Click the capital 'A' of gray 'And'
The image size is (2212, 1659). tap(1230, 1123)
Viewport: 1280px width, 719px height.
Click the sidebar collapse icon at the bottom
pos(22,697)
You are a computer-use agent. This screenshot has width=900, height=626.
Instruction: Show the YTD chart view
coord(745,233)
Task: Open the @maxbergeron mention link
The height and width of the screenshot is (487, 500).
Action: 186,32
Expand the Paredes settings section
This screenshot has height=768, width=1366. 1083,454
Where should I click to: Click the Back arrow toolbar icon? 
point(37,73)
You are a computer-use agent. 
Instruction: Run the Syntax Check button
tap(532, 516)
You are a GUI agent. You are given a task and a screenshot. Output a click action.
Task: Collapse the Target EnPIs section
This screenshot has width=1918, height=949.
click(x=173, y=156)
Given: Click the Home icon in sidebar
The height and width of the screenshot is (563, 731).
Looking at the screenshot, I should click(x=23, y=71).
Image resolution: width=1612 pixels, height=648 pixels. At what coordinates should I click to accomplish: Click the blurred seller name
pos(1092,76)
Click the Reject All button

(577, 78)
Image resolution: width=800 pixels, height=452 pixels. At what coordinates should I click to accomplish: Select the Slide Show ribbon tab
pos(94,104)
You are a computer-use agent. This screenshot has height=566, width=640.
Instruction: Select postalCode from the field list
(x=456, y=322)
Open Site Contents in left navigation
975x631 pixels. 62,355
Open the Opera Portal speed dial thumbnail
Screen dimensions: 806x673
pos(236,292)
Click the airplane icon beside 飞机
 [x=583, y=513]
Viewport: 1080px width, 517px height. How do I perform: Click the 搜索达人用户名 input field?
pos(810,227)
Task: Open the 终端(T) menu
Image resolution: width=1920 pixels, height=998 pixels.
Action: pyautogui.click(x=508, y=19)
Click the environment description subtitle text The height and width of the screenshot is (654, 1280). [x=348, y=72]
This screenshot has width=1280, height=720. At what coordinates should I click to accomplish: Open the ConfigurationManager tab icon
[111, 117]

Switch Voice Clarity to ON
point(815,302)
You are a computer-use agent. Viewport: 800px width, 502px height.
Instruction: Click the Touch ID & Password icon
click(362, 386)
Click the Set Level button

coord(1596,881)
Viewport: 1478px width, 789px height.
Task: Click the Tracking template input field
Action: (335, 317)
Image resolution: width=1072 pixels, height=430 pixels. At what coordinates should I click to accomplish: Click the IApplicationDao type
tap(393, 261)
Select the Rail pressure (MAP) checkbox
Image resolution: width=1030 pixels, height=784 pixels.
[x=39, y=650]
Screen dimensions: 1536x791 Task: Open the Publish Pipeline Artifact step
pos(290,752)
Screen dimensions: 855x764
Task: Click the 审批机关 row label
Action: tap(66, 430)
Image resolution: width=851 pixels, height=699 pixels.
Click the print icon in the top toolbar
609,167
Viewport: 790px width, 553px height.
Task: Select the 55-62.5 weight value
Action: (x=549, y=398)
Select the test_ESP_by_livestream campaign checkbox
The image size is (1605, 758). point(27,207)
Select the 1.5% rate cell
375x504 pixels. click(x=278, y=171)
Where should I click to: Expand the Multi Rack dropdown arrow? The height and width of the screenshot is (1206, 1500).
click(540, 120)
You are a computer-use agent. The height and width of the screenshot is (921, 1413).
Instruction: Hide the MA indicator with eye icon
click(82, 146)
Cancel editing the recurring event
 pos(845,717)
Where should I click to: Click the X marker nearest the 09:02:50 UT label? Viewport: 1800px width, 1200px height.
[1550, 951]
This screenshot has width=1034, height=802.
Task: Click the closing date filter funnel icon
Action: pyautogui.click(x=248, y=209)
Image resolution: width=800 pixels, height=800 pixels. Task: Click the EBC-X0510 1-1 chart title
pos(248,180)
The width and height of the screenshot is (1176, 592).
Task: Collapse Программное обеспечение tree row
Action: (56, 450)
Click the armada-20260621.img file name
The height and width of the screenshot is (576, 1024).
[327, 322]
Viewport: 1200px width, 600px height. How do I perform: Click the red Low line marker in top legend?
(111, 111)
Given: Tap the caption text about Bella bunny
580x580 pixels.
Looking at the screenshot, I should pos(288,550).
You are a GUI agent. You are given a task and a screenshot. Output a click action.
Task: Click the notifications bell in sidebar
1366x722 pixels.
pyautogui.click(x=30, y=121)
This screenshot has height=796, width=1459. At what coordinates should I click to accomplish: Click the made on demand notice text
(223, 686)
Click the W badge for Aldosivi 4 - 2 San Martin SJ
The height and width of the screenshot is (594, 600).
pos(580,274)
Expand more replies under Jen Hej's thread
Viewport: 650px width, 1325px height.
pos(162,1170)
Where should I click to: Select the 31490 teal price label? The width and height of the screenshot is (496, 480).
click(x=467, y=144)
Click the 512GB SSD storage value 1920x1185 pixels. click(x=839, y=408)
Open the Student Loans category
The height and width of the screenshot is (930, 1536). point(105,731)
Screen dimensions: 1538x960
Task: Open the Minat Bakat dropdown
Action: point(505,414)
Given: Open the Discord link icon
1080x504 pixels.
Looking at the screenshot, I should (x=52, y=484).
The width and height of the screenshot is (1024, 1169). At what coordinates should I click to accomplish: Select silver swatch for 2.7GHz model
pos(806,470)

- - - - - - -

• Exercise instructions
Return verbatim each line from the one that mentions "1080x504 pixels." to the end of the entries, inclusive.

• Written solution
1080x504 pixels.
Looking at the screenshot, I should (x=52, y=484).
The width and height of the screenshot is (1024, 1169). At what coordinates should I click to accomplish: Select silver swatch for 2.7GHz model
pos(806,470)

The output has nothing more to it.